- **WHAT YOU ARE ASKED TO DO**
Count how many lines in the following data hold the word "status". Your answer is the number and nothing else.

SUPPLIED DATA Start Marker

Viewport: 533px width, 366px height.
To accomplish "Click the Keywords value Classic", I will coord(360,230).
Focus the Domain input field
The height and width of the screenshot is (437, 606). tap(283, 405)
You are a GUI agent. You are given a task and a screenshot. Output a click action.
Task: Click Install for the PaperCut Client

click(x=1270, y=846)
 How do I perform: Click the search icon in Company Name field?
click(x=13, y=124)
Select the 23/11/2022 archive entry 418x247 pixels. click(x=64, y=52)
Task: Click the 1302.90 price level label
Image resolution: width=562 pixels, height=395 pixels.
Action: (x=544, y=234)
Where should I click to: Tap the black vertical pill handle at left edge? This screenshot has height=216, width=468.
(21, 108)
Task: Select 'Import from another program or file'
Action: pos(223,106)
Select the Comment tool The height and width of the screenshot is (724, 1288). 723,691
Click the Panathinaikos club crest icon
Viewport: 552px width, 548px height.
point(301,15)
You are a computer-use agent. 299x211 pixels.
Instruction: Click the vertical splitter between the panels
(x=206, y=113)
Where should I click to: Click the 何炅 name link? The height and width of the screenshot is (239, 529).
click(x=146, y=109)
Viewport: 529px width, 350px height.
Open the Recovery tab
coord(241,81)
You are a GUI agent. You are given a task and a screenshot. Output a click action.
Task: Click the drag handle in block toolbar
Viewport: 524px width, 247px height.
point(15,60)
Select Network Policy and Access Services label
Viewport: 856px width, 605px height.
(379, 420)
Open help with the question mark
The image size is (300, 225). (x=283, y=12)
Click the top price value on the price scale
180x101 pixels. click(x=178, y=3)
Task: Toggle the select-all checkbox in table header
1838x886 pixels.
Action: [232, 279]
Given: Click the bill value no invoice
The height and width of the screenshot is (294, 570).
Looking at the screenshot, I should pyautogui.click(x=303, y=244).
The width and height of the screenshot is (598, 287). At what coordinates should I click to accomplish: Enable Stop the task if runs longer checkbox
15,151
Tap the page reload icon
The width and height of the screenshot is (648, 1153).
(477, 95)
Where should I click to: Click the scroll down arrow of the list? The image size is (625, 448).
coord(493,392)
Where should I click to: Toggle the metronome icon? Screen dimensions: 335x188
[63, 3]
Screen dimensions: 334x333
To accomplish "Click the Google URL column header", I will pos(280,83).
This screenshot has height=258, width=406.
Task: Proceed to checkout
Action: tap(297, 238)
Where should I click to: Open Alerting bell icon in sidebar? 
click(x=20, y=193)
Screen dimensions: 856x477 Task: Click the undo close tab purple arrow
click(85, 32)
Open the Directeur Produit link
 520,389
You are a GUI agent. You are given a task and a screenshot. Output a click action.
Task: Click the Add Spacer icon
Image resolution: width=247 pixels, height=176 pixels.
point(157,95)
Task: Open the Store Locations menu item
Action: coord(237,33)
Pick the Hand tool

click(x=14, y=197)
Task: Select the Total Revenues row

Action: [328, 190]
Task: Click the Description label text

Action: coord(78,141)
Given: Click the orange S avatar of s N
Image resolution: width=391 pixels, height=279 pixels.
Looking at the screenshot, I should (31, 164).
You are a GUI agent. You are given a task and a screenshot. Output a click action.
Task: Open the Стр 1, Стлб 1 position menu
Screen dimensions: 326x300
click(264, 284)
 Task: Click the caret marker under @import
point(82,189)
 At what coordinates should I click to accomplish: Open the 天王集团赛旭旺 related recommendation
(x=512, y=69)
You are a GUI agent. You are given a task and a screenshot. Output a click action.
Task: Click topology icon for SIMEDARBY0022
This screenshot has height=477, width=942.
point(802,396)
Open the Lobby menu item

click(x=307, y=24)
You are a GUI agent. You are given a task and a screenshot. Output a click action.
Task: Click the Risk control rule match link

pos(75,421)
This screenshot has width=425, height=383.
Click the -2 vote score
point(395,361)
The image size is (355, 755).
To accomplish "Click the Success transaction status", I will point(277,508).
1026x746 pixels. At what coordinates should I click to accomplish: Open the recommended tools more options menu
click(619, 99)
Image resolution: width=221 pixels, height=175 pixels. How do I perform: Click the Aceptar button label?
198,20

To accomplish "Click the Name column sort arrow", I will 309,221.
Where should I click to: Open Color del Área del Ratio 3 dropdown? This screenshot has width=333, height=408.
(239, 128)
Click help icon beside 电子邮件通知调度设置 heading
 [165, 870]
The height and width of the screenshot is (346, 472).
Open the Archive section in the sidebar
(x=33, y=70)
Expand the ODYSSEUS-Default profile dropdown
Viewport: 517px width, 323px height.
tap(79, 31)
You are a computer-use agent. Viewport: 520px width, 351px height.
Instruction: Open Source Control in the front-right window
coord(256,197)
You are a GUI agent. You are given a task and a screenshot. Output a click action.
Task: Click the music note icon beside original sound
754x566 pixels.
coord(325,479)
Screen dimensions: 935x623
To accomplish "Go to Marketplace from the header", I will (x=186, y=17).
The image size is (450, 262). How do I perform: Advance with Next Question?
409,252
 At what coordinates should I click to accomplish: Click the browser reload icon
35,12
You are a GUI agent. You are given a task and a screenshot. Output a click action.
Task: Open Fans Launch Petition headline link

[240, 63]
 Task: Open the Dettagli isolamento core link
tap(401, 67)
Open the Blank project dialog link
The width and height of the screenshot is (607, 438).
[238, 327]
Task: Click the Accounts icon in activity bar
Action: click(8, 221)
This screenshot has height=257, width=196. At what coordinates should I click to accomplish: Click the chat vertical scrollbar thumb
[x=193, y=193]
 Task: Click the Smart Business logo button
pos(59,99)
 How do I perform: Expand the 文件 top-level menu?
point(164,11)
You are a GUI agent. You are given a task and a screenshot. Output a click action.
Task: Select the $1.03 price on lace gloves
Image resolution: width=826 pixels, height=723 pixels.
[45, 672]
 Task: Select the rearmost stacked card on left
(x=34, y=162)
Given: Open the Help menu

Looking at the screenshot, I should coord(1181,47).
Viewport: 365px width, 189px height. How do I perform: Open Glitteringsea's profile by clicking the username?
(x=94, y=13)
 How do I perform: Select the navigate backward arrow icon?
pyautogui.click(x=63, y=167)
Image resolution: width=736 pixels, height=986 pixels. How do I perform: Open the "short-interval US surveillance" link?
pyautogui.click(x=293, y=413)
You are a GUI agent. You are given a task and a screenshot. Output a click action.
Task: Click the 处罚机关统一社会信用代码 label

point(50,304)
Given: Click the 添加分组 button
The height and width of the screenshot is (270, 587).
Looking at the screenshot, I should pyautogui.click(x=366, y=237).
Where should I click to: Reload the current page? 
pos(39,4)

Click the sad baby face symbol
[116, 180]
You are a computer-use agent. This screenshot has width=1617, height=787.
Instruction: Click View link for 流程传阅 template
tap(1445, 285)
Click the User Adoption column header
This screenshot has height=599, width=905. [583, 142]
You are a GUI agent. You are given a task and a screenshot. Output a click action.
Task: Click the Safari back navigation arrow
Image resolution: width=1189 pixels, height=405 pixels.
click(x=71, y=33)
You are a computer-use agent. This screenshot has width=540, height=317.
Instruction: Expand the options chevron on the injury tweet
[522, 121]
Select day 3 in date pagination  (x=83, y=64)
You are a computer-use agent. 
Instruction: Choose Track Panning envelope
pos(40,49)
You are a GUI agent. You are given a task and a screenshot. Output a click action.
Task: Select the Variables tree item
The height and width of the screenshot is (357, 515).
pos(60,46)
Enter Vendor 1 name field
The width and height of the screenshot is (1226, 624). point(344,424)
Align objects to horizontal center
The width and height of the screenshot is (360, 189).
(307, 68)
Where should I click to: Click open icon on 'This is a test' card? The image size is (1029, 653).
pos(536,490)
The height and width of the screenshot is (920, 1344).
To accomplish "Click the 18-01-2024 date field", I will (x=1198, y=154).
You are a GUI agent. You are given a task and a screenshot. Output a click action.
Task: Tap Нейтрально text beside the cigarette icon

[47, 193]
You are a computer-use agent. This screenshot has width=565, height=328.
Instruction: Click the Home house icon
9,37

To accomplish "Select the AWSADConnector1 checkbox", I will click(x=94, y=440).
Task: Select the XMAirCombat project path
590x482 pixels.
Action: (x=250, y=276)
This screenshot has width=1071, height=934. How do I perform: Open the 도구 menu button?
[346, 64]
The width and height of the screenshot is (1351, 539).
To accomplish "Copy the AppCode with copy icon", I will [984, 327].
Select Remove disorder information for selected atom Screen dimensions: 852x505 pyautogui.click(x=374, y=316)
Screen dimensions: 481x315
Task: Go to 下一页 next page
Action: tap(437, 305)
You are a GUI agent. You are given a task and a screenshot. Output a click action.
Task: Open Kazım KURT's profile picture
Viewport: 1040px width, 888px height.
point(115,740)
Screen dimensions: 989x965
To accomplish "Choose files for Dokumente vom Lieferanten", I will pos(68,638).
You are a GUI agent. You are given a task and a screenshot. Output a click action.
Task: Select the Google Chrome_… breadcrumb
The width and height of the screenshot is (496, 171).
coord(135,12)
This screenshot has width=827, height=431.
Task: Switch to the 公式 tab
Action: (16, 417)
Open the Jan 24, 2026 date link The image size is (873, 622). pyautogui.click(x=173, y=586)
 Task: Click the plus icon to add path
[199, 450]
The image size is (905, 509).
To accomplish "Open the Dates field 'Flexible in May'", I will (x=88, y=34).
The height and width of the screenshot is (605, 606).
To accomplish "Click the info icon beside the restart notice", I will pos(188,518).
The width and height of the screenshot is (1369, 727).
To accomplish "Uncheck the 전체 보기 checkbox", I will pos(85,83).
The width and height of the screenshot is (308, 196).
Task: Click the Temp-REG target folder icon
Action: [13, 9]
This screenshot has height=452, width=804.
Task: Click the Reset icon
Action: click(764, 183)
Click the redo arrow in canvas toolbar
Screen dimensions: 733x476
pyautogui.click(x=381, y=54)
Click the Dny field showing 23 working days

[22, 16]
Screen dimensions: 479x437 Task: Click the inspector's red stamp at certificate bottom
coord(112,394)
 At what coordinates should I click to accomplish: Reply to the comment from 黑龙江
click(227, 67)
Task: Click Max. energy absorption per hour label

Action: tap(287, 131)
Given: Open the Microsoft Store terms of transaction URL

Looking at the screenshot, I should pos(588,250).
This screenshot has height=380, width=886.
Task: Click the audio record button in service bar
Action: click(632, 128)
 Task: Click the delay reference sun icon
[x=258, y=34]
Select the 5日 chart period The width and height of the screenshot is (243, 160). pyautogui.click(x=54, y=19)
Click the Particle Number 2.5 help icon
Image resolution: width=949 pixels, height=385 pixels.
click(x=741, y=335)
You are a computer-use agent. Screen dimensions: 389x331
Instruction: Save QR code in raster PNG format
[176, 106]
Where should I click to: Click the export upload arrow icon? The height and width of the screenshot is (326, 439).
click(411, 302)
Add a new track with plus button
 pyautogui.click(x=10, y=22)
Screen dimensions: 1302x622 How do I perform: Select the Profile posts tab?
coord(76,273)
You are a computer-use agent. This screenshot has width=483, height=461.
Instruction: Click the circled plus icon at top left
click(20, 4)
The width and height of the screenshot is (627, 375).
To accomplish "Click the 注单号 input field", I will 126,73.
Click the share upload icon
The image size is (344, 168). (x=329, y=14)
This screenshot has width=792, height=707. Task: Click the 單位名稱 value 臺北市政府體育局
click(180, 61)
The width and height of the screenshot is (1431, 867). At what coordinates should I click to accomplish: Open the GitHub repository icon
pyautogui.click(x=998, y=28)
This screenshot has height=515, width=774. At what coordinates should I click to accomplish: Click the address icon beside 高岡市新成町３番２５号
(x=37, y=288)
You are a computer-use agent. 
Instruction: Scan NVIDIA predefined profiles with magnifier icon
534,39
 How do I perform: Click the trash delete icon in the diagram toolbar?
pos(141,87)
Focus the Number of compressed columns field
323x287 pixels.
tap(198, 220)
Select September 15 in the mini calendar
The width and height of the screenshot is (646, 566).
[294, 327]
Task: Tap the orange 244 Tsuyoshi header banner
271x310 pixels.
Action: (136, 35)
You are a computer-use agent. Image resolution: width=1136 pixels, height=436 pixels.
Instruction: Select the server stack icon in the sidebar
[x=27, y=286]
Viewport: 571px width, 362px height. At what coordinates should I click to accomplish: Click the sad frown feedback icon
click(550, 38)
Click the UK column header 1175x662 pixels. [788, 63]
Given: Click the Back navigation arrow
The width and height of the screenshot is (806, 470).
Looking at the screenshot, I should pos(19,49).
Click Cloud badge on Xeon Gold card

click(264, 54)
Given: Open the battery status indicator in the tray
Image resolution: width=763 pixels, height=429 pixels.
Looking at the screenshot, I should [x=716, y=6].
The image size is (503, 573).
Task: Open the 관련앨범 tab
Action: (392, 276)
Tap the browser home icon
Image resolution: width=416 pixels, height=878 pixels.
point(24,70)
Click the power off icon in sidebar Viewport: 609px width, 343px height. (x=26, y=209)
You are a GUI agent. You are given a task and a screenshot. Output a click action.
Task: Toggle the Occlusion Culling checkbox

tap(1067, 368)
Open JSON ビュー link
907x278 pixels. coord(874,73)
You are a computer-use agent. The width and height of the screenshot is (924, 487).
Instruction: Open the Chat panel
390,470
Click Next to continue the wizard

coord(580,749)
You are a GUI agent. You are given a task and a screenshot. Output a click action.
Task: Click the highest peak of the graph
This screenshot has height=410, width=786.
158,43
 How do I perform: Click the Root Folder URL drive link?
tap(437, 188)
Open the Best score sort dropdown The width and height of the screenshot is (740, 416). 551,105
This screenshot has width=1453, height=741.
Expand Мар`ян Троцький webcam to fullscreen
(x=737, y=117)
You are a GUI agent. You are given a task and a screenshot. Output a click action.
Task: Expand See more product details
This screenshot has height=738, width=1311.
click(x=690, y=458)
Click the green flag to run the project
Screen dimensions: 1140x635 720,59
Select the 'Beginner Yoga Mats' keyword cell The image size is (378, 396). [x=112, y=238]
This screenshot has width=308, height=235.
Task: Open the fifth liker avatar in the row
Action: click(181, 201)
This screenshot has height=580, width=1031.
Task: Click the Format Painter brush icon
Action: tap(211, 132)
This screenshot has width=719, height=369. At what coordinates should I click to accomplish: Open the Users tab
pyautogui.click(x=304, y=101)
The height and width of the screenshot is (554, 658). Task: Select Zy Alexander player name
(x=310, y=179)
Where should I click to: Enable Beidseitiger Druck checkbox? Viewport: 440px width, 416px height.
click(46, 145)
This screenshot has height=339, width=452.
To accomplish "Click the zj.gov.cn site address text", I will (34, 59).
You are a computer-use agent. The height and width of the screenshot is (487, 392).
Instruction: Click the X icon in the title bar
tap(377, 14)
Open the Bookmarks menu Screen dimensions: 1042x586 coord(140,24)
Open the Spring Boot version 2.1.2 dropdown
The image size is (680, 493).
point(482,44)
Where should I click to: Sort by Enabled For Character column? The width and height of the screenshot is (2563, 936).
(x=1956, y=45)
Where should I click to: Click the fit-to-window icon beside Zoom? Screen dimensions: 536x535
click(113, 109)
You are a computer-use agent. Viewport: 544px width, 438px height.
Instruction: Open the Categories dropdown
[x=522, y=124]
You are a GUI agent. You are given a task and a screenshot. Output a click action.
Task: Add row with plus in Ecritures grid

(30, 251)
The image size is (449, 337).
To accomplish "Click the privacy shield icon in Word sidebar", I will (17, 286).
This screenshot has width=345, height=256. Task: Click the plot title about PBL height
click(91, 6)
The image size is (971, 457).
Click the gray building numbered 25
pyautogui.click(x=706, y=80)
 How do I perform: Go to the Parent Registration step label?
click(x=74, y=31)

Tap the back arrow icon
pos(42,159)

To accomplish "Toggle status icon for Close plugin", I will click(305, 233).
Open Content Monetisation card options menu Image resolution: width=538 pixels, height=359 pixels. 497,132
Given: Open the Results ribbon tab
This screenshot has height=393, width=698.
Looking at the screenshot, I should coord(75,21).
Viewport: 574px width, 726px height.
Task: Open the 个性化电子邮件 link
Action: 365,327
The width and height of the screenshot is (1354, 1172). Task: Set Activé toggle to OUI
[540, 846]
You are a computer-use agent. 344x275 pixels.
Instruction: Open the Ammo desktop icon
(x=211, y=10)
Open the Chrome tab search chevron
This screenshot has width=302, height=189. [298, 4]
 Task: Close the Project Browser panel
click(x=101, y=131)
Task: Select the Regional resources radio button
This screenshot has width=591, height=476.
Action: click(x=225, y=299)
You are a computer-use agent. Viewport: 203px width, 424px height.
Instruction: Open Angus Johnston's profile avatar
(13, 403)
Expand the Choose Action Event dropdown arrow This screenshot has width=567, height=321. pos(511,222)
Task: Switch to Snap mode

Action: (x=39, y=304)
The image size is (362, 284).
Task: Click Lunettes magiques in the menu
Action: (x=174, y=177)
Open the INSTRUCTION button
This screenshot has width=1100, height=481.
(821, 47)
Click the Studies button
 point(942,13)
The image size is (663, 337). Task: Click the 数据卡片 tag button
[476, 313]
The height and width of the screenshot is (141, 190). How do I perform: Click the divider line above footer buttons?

SUPPLIED DATA End Marker

- **TASK ANSWER**
3